## PROBLEM REQUIREMENTS:
Starting from the first line, transcribe the whole listing exactly.

## DATA SHOWN:
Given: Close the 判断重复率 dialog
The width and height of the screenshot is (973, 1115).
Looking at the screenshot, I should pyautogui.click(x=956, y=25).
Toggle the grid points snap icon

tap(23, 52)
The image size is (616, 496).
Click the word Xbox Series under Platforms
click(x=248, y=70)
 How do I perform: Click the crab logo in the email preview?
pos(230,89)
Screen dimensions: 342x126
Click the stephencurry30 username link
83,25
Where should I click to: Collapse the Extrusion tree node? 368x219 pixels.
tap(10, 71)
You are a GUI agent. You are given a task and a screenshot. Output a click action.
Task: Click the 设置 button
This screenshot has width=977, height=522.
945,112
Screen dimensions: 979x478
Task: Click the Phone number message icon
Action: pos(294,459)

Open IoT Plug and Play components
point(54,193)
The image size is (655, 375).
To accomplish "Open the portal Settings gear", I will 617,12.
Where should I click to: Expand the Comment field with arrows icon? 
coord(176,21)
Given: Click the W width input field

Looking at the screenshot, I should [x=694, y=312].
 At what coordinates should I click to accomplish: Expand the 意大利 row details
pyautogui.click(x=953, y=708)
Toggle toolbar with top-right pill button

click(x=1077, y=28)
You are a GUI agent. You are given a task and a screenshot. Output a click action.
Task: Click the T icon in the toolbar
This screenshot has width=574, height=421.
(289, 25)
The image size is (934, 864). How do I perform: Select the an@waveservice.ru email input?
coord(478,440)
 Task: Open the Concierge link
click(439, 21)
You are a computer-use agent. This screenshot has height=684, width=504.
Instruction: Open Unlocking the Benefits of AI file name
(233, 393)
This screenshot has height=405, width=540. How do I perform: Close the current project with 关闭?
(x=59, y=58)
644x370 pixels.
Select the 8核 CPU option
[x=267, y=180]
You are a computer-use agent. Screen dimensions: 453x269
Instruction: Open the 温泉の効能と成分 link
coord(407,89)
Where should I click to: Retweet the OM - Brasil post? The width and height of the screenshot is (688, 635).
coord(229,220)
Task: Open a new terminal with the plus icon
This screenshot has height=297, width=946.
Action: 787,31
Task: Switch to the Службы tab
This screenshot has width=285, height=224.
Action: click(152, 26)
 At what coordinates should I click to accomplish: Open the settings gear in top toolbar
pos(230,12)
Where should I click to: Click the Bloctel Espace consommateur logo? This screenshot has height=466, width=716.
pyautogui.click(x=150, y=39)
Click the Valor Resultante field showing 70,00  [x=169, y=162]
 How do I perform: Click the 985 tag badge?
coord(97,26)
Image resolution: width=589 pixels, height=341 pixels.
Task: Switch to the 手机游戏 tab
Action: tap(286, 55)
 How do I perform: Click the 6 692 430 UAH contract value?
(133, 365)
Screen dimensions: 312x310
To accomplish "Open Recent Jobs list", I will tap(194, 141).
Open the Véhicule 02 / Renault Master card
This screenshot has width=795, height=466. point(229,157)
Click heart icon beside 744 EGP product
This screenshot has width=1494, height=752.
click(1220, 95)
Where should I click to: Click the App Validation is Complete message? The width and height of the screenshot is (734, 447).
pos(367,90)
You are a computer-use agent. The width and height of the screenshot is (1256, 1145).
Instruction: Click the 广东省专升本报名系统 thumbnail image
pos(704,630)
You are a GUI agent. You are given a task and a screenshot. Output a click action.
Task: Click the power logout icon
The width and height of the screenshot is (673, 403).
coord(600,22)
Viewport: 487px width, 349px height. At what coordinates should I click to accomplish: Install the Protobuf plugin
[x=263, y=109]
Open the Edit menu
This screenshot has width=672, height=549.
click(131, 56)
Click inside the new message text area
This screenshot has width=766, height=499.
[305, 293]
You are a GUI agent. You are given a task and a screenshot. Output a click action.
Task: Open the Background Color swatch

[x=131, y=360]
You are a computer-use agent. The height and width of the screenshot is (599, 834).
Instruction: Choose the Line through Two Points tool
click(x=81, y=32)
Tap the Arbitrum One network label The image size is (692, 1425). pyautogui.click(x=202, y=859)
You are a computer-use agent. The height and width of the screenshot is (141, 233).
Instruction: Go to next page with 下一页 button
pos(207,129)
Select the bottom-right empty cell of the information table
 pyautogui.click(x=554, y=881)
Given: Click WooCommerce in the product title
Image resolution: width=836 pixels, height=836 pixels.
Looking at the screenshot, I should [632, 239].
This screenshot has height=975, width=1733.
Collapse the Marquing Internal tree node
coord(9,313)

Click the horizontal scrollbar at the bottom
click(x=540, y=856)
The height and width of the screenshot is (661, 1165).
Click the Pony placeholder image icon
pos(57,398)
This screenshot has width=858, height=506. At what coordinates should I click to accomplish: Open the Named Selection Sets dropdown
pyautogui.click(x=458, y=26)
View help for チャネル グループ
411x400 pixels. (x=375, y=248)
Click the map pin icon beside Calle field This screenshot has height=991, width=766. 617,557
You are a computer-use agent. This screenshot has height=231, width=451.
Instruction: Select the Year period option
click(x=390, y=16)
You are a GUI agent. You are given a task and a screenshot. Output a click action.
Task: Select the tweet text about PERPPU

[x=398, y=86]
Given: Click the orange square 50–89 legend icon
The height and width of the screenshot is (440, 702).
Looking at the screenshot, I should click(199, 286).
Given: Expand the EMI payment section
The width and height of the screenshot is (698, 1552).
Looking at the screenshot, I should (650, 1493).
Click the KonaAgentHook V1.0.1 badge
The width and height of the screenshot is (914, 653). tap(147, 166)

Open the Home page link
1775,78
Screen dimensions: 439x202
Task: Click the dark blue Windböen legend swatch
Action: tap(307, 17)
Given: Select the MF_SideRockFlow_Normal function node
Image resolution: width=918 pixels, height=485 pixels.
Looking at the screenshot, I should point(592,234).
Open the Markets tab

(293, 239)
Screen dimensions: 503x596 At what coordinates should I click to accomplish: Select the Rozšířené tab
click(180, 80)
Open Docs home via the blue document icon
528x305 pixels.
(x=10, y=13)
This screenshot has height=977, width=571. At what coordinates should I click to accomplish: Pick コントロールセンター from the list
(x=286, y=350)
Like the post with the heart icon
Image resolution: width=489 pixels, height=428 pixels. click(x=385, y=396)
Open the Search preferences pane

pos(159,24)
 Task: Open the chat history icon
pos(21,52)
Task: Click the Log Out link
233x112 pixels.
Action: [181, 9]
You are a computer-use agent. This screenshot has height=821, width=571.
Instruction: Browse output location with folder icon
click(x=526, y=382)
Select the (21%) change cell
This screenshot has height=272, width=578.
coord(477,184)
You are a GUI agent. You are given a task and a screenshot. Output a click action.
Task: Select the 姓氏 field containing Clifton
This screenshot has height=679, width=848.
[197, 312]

## SOLUTION:
Given: Close the 判断重复率 dialog
The width and height of the screenshot is (973, 1115).
Looking at the screenshot, I should pyautogui.click(x=956, y=25).
Toggle the grid points snap icon

tap(23, 52)
The image size is (616, 496).
Click the word Xbox Series under Platforms
click(x=248, y=70)
 How do I perform: Click the crab logo in the email preview?
pos(230,89)
Screen dimensions: 342x126
Click the stephencurry30 username link
83,25
Where should I click to: Collapse the Extrusion tree node? 368x219 pixels.
tap(10, 71)
You are a GUI agent. You are given a task and a screenshot. Output a click action.
Task: Click the 设置 button
This screenshot has width=977, height=522.
945,112
Screen dimensions: 979x478
Task: Click the Phone number message icon
Action: pos(294,459)

Open IoT Plug and Play components
point(54,193)
The image size is (655, 375).
To accomplish "Open the portal Settings gear", I will 617,12.
Where should I click to: Expand the Comment field with arrows icon? 
coord(176,21)
Given: Click the W width input field

Looking at the screenshot, I should [x=694, y=312].
 At what coordinates should I click to accomplish: Expand the 意大利 row details
pyautogui.click(x=953, y=708)
Toggle toolbar with top-right pill button

click(x=1077, y=28)
You are a GUI agent. You are given a task and a screenshot. Output a click action.
Task: Click the T icon in the toolbar
This screenshot has width=574, height=421.
(289, 25)
The image size is (934, 864). How do I perform: Select the an@waveservice.ru email input?
coord(478,440)
 Task: Open the Concierge link
click(439, 21)
You are a computer-use agent. This screenshot has height=684, width=504.
Instruction: Open Unlocking the Benefits of AI file name
(233, 393)
This screenshot has height=405, width=540. How do I perform: Close the current project with 关闭?
(x=59, y=58)
644x370 pixels.
Select the 8核 CPU option
[x=267, y=180]
You are a computer-use agent. Screen dimensions: 453x269
Instruction: Open the 温泉の効能と成分 link
coord(407,89)
Where should I click to: Retweet the OM - Brasil post? The width and height of the screenshot is (688, 635).
coord(229,220)
Task: Open a new terminal with the plus icon
This screenshot has height=297, width=946.
Action: 787,31
Task: Switch to the Службы tab
This screenshot has width=285, height=224.
Action: click(152, 26)
 At what coordinates should I click to accomplish: Open the settings gear in top toolbar
pos(230,12)
Where should I click to: Click the Bloctel Espace consommateur logo? This screenshot has height=466, width=716.
pyautogui.click(x=150, y=39)
Click the Valor Resultante field showing 70,00  [x=169, y=162]
 How do I perform: Click the 985 tag badge?
coord(97,26)
Image resolution: width=589 pixels, height=341 pixels.
Task: Switch to the 手机游戏 tab
Action: tap(286, 55)
 How do I perform: Click the 6 692 430 UAH contract value?
(133, 365)
Screen dimensions: 312x310
To accomplish "Open Recent Jobs list", I will tap(194, 141).
Open the Véhicule 02 / Renault Master card
This screenshot has width=795, height=466. point(229,157)
Click heart icon beside 744 EGP product
This screenshot has width=1494, height=752.
click(1220, 95)
Where should I click to: Click the App Validation is Complete message? The width and height of the screenshot is (734, 447).
pos(367,90)
You are a computer-use agent. The width and height of the screenshot is (1256, 1145).
Instruction: Click the 广东省专升本报名系统 thumbnail image
pos(704,630)
You are a GUI agent. You are given a task and a screenshot. Output a click action.
Task: Click the power logout icon
The width and height of the screenshot is (673, 403).
coord(600,22)
Viewport: 487px width, 349px height. At what coordinates should I click to accomplish: Install the Protobuf plugin
[x=263, y=109]
Open the Edit menu
This screenshot has width=672, height=549.
click(131, 56)
Click inside the new message text area
This screenshot has width=766, height=499.
[305, 293]
You are a GUI agent. You are given a task and a screenshot. Output a click action.
Task: Open the Background Color swatch

[x=131, y=360]
You are a computer-use agent. The height and width of the screenshot is (599, 834).
Instruction: Choose the Line through Two Points tool
click(x=81, y=32)
Tap the Arbitrum One network label The image size is (692, 1425). pyautogui.click(x=202, y=859)
You are a computer-use agent. The height and width of the screenshot is (141, 233).
Instruction: Go to next page with 下一页 button
pos(207,129)
Select the bottom-right empty cell of the information table
 pyautogui.click(x=554, y=881)
Given: Click WooCommerce in the product title
Image resolution: width=836 pixels, height=836 pixels.
Looking at the screenshot, I should [632, 239].
This screenshot has height=975, width=1733.
Collapse the Marquing Internal tree node
coord(9,313)

Click the horizontal scrollbar at the bottom
click(x=540, y=856)
The height and width of the screenshot is (661, 1165).
Click the Pony placeholder image icon
pos(57,398)
This screenshot has width=858, height=506. At what coordinates should I click to accomplish: Open the Named Selection Sets dropdown
pyautogui.click(x=458, y=26)
View help for チャネル グループ
411x400 pixels. (x=375, y=248)
Click the map pin icon beside Calle field This screenshot has height=991, width=766. 617,557
You are a computer-use agent. This screenshot has height=231, width=451.
Instruction: Select the Year period option
click(x=390, y=16)
You are a GUI agent. You are given a task and a screenshot. Output a click action.
Task: Select the tweet text about PERPPU

[x=398, y=86]
Given: Click the orange square 50–89 legend icon
The height and width of the screenshot is (440, 702).
Looking at the screenshot, I should click(199, 286).
Given: Expand the EMI payment section
The width and height of the screenshot is (698, 1552).
Looking at the screenshot, I should (650, 1493).
Click the KonaAgentHook V1.0.1 badge
The width and height of the screenshot is (914, 653). tap(147, 166)

Open the Home page link
1775,78
Screen dimensions: 439x202
Task: Click the dark blue Windböen legend swatch
Action: tap(307, 17)
Given: Select the MF_SideRockFlow_Normal function node
Image resolution: width=918 pixels, height=485 pixels.
Looking at the screenshot, I should point(592,234).
Open the Markets tab

(293, 239)
Screen dimensions: 503x596 At what coordinates should I click to accomplish: Select the Rozšířené tab
click(180, 80)
Open Docs home via the blue document icon
528x305 pixels.
(x=10, y=13)
This screenshot has height=977, width=571. At what coordinates should I click to accomplish: Pick コントロールセンター from the list
(x=286, y=350)
Like the post with the heart icon
Image resolution: width=489 pixels, height=428 pixels. click(x=385, y=396)
Open the Search preferences pane

pos(159,24)
 Task: Open the chat history icon
pos(21,52)
Task: Click the Log Out link
233x112 pixels.
Action: [181, 9]
You are a computer-use agent. This screenshot has height=821, width=571.
Instruction: Browse output location with folder icon
click(x=526, y=382)
Select the (21%) change cell
This screenshot has height=272, width=578.
coord(477,184)
You are a GUI agent. You are given a task and a screenshot. Output a click action.
Task: Select the 姓氏 field containing Clifton
This screenshot has height=679, width=848.
[197, 312]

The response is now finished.